Avec une campagne qui priorise les intérêts de la classe ouvrière et des mesures contre le coût élevé de la vie, Mamdani a mis de l’avant l’accessibilité financière : le gel des loyers, la gratuité des bus et des garderies, la taxation des plus riches, la hausse du salaire minimum (à 30 $ l’heure d’ici 2030) et le remplacement de la police pour les services de santé mentale par un département de sécurité communautaire.

Souvent décrit comme déconnecté de la réalité par ses adversaires, Mamdani a formulé ses promesses sans céder au centrisme. C’est cette même critique qu’il a su transformer en force. Au bout du compte, ce sont ses rêves qui l’ont mené vers le refus d’un compromis de ses valeurs gauchistes à des fins électoralistes.

Entre autres, sa campagne s’est faite contre Andrew Cuomo, ancien gouverneur de l’État de New York. Celui-ci aurait obtenu un financement record venant d’un super PAC (comité d’action politique), de l’ancien maire de New York Michael Bloomberg, de DoorDash et de l’investisseur et partisan du président Trump Bill Ackman (comparativement au financement de Mamdani, constitué en grande majorité de milliers de « petits » dons individuels de moins de 100 dollars). Un écart de presque 27 millions de dollars séparait le financement de Mamdani et celui de Cuomo, et c’est l’intégrité de Mamdani envers la classe ouvrière qui lui a permis de gagner.

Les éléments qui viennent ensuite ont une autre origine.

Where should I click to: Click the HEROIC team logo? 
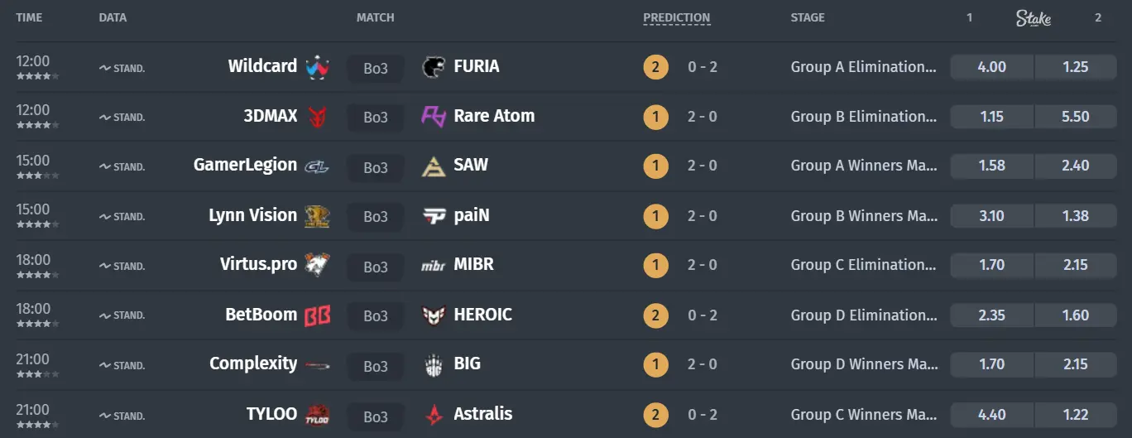pyautogui.click(x=434, y=315)
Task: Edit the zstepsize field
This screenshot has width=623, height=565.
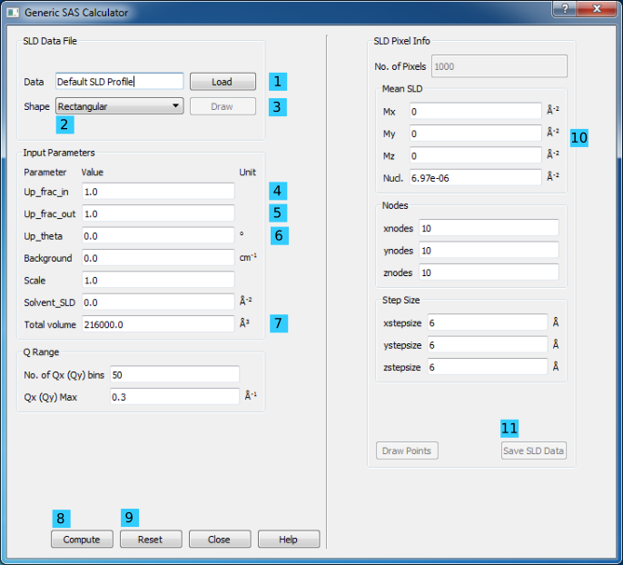Action: click(x=487, y=367)
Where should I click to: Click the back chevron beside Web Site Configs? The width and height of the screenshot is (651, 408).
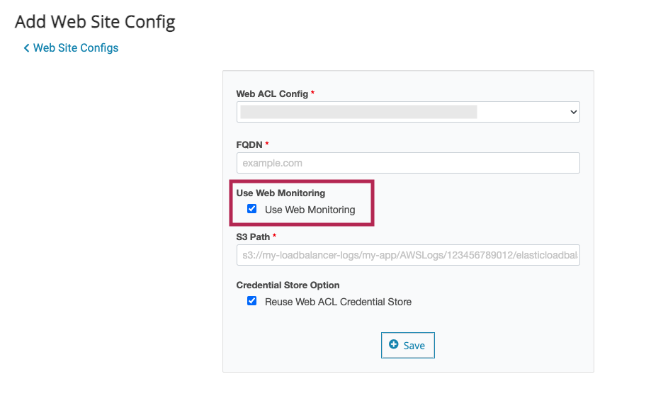[x=26, y=48]
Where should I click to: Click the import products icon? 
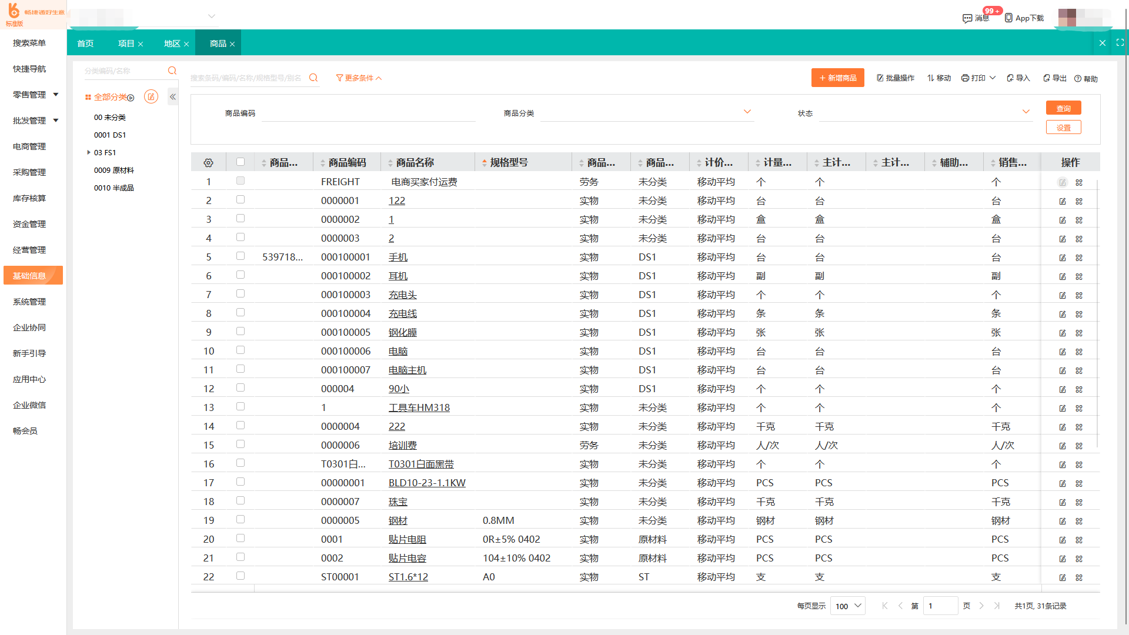coord(1017,77)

La mobilisation d’un espoir éduqué

La nuit du 24 juin, alors que les célébrations de la Saint-Jean tiraient à leur fin au Québec, dans la ville de New York, la fête ne faisait que commencer.

Le sentiment que la politique ne se résume qu’à choisir le moindre mal s’estompe peu à peu avec la victoire de Zohran Mamdani. Celle-ci m’inspire puisqu’elle représente une nouvelle perspective pour la gauche, un nouveau point de départ où elle gagne en s’affirmant sans compromis. Il ne s’agit pas de mettre la victoire de Mamdani ou le candidat lui-même sur un piédestal, mais plutôt de comprendre sa victoire comme une leçon pour la gauche, autant dans le reste du pays qu’à l’international.

Sa campagne me motive puisqu’elle retourne aux racines d’une campagne solidaire et critique des inégalités. Elle fait preuve de l’espoir que décrit Henry Giroux, l’un des théoriciens fondateurs de la pédagogie critique aux États-Unis. Il s’agit d’un espoir qui est conscient du monde dans lequel il se trouve, un monde qui souffre, sous le poids de l’exploitation, intégré dans des relations sociales particulières. Toutefois, cet espoir reconnaît sa capacité à s’émanciper au-delà du contexte dans lequel il existe. Cet espoir est alors un discours de critique et de transformation sociales qui insiste sur la possibilité d’un avenir dont il ressent l’absence et pour lequel il continue à se mobiliser.

L’espoir reconnaît l’inachèvement du présent et se doit de générer des solutions à celui-ci, de pousser les limites du statu quo. L’espoir n’est pas seulement une pratique politique, il est aussi pédagogique, un endroit où l’humain peut alors en apprendre davantage sur son agentivité politique. De cette façon, espérer signifie résister et les New-Yorkais ont résisté à la gauche du statu quo.

Dans Le Devoir du 16 juin, Maria Dakli présente l’espoir comme étant une ressource épuisée et la rage comme acteur de changement. Je crois justement que cette rage provient de l’espoir. Je crois qu’à elle seule, la rage ne sait pas où aller. C’est alors l’espoir qui sait la canaliser. Lorsque nous sommes frustrés de l’état du monde d’aujourd’hui, c’est parce que nous espérons, nous cherchons un monde meilleur.

Pour cette semaine, je me considère alors comme satisfaite du résultat de ma quête, même si elle ne s’arrête pas là.